■ Work order: Restate the lines exactly, starting at the line that contains "How do I perform: Open" and finishing with the final line of the records.

───── Data extract ─────

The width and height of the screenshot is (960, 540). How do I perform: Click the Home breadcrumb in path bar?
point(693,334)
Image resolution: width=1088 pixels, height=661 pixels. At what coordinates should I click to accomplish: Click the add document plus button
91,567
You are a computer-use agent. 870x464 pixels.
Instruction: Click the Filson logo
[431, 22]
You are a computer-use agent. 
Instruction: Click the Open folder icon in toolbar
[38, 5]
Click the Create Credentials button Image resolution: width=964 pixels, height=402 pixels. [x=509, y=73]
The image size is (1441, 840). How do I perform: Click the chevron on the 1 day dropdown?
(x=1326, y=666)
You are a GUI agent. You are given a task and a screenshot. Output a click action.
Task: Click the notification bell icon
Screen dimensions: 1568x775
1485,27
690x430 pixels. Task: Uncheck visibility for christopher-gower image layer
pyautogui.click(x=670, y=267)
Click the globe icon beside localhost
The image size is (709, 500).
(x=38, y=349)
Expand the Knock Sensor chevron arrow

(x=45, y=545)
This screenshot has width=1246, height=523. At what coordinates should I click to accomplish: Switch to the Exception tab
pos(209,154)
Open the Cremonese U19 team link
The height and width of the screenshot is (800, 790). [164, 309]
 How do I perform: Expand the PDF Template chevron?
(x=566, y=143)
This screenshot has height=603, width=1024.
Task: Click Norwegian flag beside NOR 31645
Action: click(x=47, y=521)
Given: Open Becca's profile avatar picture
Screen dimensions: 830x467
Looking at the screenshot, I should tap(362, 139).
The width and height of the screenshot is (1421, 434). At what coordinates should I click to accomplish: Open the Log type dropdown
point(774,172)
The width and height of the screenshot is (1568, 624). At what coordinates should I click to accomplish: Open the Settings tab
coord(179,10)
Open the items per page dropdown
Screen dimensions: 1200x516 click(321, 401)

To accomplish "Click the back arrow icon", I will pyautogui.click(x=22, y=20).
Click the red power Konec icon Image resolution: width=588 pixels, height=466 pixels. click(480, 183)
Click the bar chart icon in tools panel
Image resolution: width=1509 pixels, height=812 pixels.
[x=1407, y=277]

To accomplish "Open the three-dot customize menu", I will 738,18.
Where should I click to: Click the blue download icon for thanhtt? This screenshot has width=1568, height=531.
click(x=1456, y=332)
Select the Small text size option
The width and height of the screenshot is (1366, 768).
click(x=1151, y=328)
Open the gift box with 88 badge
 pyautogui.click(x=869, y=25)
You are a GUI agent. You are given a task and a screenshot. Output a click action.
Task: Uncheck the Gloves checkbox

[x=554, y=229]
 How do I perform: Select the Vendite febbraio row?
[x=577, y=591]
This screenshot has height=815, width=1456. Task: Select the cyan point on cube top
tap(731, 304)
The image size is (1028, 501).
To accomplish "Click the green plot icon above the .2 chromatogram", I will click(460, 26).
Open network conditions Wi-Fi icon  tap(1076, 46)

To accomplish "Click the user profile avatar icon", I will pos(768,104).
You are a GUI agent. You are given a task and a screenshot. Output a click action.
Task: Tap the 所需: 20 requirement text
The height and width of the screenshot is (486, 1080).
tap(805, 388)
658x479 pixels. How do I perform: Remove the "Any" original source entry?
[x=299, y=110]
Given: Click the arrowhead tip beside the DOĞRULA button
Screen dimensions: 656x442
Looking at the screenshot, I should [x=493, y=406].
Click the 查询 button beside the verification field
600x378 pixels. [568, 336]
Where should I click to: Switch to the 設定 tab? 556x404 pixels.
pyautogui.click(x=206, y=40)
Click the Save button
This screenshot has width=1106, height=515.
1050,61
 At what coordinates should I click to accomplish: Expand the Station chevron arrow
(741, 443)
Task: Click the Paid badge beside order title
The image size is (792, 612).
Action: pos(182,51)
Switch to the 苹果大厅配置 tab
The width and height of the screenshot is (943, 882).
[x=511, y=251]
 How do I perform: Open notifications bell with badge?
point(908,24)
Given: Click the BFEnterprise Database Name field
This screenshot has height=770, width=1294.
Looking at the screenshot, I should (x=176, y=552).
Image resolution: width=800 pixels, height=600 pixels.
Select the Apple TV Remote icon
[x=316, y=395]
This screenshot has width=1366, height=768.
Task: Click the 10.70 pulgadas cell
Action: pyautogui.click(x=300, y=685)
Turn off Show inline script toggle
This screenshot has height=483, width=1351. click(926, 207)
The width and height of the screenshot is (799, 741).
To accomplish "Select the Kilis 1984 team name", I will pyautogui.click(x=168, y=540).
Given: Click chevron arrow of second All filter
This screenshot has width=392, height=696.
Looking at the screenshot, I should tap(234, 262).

─────

■ Answer to the problem:
 How do I perform: Open notifications bell with badge?
point(908,24)
Given: Click the BFEnterprise Database Name field
This screenshot has height=770, width=1294.
Looking at the screenshot, I should (x=176, y=552).
Image resolution: width=800 pixels, height=600 pixels.
Select the Apple TV Remote icon
[x=316, y=395]
This screenshot has width=1366, height=768.
Task: Click the 10.70 pulgadas cell
Action: pyautogui.click(x=300, y=685)
Turn off Show inline script toggle
This screenshot has height=483, width=1351. click(926, 207)
The width and height of the screenshot is (799, 741).
To accomplish "Select the Kilis 1984 team name", I will pyautogui.click(x=168, y=540).
Given: Click chevron arrow of second All filter
This screenshot has width=392, height=696.
Looking at the screenshot, I should tap(234, 262).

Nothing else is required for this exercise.